At the same time, intersectionality has become associated with an ethics of self-recognition that is summed up with “check your privilege.” One element of checking your privilege is to be aware of one’s privilege which with intersectionality means being aware of the full range of social locations that give a person advantageous positions in the hierarchy. In my case, I would have race, gender, cis, educational, class, and ability privilege but would soon be coming up against the disadvantages of extreme age now that I’m almost 68. Within intersectional thinking, all of these privileged locations are identities in the sense of being social facts of my existence and also in defining my ways of perceiving the world, modes of action, etc. The idea of “checking your privilege” undermines the hegemonic white ideology of individualism which views individual attributes (“will,” “hard work,” “intelligence,” “talent,” etc.) as the only relevant source of one’s advantages and disadvantages in life. Consistent with the intersectional obligation to recognize the fullness of other persons, “check your privilege” pushes people, especially people in privileged locations, to engage in a full self-reflection on the nature of their own social locations.

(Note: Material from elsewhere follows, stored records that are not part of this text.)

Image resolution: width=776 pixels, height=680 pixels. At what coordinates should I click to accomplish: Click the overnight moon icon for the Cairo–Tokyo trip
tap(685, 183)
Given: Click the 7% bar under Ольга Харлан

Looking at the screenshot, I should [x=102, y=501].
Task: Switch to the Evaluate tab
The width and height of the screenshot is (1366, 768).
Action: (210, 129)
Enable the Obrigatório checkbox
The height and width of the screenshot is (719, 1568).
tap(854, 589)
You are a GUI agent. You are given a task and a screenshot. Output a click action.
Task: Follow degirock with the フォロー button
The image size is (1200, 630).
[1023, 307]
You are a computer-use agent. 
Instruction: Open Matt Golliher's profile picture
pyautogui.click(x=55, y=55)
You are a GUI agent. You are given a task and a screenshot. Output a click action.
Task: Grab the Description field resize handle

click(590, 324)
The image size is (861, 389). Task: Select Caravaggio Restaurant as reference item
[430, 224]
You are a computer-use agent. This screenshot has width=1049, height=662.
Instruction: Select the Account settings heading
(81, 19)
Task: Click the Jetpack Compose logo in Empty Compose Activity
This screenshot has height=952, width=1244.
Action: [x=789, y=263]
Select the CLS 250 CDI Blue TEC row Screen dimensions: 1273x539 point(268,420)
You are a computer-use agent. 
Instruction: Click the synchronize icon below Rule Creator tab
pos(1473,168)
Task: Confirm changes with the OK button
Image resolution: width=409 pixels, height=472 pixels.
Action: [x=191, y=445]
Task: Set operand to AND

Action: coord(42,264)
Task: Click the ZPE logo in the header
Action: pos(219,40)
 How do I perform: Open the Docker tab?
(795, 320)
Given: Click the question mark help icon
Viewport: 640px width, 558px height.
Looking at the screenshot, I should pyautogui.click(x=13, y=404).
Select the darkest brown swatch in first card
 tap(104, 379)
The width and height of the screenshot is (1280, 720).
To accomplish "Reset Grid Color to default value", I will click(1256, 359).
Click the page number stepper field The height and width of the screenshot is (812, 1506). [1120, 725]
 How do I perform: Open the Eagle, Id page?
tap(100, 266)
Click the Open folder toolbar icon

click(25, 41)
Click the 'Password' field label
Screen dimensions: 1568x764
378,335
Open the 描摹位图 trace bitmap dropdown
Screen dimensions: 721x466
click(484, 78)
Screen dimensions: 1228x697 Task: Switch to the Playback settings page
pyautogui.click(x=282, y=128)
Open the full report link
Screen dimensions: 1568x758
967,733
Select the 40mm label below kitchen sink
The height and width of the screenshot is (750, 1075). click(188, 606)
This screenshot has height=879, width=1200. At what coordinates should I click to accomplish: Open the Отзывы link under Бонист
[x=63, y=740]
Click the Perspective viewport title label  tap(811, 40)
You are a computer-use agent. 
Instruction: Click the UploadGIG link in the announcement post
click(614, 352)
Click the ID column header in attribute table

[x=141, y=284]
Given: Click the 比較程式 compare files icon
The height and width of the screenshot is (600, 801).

“Check your privilege” also obligates those who are privileged to think, act, and speak on the combination of their reflections on the advantages conferred by various kinds of privilege and how their privileges oppressively affect other people. To “check your privilege” means that people in positions of privilege stop interacting with the world in terms of the social instincts, modes of perception, and cultural norms associated with their advantageous positions. In the case of many wealthy white persons for example, that would mean refraining from acting on their views of themselves as “well off” instead of rich, distinctions between their cultivated taste and middle-brow taste, and assumptions of various kinds of racial hierarchies. In this sense, “check their privilege” involves a critical self-reflection that puts a person outside the culture into which they have been socialized but does not put them into an alternative web of cultural assumptions. There is what Victor Turner called a “liminality” to the obligations involved in checking your privilege. For Turner, “liminality” was primarily a matter of cultural transition in which a person would leave one status prescribed within a culture without having yet adapted another status. “Liminality, in terms of social structure and time, is an intermediate state of being “in between” in which individuals are stripped from their usual identity and their constituting social differences while being on the verge of personal or social transformation.” In the case of “check your privilege,” the obligation is to suspend the cultural modes associated with privileged locations without having another set of cultural modes to adapt. The obligation of people to check their privilege entails a long-term state of liminality.